General characteristics
- Class & type: Colony/Tacoma-class patrol frigate
- Displacement: 1,264 long tons (1,284 t)
- Length: 303 ft 11 in (92.63 m)
- Beam: 37 ft 6 in (11.43 m)
- Draft: 13 ft 8 in (4.17 m)
- Propulsion: 3 × boilers; 2 × turbines, 5,500 shp (4,100 kW) each; 2 shafts;
- Speed: 20 knots (37 km/h; 23 mph)
- Complement: 190
- Armament: 3 × single 3 in (76 mm)/50 cal. AA guns; 2 × twin 40 mm guns; 9 × single 20 mm; 1 × Hedgehog anti-submarine mortar; 8 × Y-gun depth charge projectors; 2 × depth charge racks;

= HMS Somaliland =

Colony-class frigate

HMS Somaliland (K594) was a of the United Kingdom that served during World War II. She originally was ordered by the United States Navy as the Tacoma-class patrol frigate USS Popham (PF-90) and was transferred to the Royal Navy prior to completion.

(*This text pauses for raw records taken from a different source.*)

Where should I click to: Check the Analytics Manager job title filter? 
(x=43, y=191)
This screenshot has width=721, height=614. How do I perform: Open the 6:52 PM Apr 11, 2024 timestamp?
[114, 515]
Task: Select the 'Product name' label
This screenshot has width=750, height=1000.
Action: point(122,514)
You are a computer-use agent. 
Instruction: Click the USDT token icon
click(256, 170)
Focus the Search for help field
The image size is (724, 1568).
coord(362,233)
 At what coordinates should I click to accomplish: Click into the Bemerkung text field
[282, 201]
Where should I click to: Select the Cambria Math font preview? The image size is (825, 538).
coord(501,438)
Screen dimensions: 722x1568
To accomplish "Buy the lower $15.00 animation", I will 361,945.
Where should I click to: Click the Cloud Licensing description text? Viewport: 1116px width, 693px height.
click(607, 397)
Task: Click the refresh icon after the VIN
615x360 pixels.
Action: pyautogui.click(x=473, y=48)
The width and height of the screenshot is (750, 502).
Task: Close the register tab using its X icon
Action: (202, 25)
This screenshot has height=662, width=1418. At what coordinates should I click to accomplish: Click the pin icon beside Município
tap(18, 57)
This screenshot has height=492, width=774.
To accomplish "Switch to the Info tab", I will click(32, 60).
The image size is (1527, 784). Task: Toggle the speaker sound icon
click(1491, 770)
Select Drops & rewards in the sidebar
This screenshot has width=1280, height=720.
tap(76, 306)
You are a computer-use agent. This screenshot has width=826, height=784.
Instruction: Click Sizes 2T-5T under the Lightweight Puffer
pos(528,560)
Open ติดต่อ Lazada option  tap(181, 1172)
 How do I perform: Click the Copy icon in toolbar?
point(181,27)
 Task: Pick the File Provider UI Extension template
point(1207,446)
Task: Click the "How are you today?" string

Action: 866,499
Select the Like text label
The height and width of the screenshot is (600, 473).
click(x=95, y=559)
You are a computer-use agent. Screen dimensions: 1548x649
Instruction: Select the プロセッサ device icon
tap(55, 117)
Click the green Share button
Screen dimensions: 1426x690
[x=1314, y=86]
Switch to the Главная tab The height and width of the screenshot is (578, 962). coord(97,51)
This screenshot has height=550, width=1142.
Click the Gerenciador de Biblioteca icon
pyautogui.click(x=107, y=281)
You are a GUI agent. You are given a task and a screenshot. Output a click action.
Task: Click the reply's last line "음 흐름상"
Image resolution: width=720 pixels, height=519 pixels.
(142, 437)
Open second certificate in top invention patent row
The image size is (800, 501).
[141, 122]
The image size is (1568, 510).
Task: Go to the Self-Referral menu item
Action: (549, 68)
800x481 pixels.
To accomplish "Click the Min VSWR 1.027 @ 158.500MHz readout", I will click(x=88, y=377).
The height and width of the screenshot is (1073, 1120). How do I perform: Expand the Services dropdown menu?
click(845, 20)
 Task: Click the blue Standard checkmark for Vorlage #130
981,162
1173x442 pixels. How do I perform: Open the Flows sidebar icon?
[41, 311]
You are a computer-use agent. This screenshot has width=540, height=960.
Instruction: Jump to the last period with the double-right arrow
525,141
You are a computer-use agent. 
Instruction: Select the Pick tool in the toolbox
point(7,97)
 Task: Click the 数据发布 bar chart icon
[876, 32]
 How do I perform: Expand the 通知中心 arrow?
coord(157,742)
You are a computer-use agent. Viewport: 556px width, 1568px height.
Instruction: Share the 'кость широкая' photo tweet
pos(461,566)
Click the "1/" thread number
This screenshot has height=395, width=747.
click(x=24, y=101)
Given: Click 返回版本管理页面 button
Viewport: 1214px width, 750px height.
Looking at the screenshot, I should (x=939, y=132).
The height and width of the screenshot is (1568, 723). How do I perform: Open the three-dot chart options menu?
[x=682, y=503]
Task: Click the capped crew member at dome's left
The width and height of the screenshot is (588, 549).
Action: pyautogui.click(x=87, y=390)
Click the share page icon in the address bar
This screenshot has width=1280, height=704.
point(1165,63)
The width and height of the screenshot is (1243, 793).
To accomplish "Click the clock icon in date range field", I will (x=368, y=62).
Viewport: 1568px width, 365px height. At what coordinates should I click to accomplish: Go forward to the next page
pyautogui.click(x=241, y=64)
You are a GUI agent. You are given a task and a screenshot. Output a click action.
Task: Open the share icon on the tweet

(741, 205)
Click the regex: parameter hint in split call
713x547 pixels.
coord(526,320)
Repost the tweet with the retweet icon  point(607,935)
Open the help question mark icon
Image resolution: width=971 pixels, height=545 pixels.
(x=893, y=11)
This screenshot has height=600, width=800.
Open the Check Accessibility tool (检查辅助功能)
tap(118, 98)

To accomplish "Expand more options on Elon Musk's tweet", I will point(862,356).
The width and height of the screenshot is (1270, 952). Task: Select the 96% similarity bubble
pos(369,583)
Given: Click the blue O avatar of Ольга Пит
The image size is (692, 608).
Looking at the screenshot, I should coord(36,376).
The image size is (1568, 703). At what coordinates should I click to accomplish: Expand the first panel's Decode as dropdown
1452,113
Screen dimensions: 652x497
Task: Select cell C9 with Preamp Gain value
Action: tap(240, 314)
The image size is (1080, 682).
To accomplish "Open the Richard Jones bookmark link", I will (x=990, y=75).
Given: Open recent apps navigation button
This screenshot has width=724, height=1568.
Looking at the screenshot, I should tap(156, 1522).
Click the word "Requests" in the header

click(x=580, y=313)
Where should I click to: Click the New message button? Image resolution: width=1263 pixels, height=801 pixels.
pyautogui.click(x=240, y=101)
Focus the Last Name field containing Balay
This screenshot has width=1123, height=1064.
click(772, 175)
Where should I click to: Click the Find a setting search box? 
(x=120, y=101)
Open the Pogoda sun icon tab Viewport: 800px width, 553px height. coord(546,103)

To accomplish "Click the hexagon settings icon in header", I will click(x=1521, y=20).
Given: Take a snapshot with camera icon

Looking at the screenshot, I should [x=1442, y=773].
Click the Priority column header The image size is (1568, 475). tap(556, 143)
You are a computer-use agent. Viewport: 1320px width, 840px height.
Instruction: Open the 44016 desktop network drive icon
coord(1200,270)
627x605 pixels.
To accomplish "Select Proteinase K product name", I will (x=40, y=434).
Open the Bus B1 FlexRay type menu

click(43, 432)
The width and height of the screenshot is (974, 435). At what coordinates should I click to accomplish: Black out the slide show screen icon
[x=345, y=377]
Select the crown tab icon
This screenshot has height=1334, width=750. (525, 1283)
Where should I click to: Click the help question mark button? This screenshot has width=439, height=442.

==Construction and acquisition==
The ship, originally designated a "patrol gunboat," PG-198, was ordered by the United States Maritime Commission under a U.S. Navy contract as USS Popham. She was reclassified as a "patrol frigate," PF-90, on 15 April 1943 and laid down by the Walsh-Kaiser Company at Providence, Rhode Island, on 11 October 1943. Intended for transfer to the United Kingdom, the ship was renamed Somaliland by the British prior to launching and was launched on 11 November 1943.

==Service history==
Transferred to the United Kingdom under Lend-Lease on, according to different sources, either 22 February 1944 or 24 June 1944, the ship served in the Royal Navy as HMS Somaliland (K594) on patrol and escort duty.

==Disposal==
The United Kingdom returned Somaliland to the U.S. Navy on 22 May 1946. She was scrapped in 1947.